NVF Company, formerly known as National Vulcanized Fiber, was a private company based in Yorklyn, Delaware. One of its original products, a sheet-like material called Forbon, was commonly used on guitar pickups. NVF also made a product called Yorkite, another vulcanized fibre, that has wood grain printed directly on the material.

At one time, the company generated an estimated $42.2 million in sales and had about 550 employees.

NVF stopped manufacturing Vulcanized Fibre in Yorklyn after a flood in 2003 damaged the equipment. Corporate offices continued to operate until 2009, when they declared bankruptcy and dissolved the company, including the Kennett Square facility which made Industrial Plastic Laminates.
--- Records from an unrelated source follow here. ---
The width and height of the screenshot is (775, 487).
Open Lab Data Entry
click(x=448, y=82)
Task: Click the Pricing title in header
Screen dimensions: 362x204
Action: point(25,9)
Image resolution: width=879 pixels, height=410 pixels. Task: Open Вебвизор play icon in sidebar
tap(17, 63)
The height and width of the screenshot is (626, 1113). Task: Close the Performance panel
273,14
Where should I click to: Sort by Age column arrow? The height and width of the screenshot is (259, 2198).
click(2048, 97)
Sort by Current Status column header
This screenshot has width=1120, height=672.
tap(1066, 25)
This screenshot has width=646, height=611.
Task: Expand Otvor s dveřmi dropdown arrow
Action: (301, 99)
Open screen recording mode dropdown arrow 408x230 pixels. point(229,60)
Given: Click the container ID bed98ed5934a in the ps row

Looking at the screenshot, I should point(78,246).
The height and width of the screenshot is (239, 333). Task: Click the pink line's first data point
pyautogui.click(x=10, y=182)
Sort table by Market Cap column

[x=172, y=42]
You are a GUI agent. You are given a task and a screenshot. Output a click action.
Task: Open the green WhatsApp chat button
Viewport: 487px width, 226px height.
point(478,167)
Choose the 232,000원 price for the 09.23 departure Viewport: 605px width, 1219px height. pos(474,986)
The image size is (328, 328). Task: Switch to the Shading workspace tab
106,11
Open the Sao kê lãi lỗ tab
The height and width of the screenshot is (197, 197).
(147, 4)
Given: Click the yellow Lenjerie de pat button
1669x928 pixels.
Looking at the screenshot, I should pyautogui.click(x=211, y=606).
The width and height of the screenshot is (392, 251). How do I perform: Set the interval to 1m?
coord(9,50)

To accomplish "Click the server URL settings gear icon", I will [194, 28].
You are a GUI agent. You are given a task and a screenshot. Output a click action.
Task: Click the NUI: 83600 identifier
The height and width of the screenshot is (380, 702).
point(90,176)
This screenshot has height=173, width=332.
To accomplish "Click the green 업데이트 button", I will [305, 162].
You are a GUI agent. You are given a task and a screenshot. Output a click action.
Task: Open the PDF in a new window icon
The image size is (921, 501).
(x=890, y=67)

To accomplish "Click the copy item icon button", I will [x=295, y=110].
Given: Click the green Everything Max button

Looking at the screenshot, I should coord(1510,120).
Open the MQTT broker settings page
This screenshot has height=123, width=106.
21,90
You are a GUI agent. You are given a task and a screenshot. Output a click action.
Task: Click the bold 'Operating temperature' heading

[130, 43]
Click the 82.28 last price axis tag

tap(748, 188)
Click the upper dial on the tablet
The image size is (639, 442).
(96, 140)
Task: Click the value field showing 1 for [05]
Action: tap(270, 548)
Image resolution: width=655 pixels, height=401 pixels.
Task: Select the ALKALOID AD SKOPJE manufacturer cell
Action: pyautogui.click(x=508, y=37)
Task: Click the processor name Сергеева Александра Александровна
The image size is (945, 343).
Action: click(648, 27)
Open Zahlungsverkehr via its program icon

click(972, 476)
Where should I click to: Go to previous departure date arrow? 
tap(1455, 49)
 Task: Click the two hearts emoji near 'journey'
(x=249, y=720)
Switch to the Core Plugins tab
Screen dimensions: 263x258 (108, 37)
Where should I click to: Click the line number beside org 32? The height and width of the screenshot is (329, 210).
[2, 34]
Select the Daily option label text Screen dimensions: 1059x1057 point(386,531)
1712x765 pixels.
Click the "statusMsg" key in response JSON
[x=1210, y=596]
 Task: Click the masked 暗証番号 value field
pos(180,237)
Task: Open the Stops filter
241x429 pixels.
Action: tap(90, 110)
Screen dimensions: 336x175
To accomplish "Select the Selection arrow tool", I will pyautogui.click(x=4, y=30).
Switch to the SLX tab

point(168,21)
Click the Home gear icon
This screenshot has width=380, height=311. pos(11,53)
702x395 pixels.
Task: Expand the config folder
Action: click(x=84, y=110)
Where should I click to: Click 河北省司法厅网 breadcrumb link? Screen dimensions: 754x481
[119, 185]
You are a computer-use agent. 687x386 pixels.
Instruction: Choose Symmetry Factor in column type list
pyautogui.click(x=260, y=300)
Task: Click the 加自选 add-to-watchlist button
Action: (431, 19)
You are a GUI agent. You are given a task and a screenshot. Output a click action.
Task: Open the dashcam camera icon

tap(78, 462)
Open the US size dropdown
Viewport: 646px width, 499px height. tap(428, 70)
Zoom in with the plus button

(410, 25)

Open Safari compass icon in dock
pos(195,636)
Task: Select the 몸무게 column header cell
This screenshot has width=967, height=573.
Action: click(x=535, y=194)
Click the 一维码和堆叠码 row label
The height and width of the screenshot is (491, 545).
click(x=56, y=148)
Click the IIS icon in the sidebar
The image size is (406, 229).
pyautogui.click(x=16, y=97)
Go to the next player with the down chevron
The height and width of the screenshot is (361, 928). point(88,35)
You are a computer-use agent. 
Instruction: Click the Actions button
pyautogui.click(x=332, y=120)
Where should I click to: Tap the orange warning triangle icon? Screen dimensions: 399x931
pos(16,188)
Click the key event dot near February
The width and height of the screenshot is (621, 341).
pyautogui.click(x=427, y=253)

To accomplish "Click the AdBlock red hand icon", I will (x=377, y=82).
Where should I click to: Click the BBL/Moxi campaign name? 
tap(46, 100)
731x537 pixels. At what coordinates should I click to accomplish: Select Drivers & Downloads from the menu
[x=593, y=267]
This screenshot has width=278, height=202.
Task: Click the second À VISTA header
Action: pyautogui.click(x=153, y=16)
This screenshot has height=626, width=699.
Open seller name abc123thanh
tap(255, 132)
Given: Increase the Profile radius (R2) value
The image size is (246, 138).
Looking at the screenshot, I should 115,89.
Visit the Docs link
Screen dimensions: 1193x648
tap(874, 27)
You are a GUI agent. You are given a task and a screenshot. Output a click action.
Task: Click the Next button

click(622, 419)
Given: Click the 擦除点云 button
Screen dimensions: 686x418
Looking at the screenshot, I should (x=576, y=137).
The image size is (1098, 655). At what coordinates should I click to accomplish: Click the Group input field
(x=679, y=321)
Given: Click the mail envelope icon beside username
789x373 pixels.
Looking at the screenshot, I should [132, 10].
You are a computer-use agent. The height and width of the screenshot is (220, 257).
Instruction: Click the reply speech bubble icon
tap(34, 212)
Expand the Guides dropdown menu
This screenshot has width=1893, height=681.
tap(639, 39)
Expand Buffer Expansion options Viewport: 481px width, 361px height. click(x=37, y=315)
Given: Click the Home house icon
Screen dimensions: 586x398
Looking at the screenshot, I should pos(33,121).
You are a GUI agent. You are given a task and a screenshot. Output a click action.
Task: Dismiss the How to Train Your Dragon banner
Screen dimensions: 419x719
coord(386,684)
At that point, NVF Company ceased to exist.

==History==
The company was formed by the merger of American Vulcanized Fiber Company, the National Fiber and Insulation Company and the Keystone Fiber Company on January 1, 1923.

Company president Warren Marshall's 1936 salary was included in a list of "highest salaries paid in nation" released in 1938 by a Congressional committee.

In 1946, the company's shares began trading on the New York Stock Exchange.

In the 1990s, the company was controlled by financier Victor Posner.

NVF was involved in a dispute with the city of Holyoke, Massachusetts about unpaid taxes on a paper factory there which was later destroyed by fire.

An NVF facility in Kennett Square, Pennsylvania was found to be contaminated by polychlorinated biphenyls.

A former NVF manufacturing site in Newark, Delaware has been redeveloped by the Commonwealth Group of New Castle, Delaware.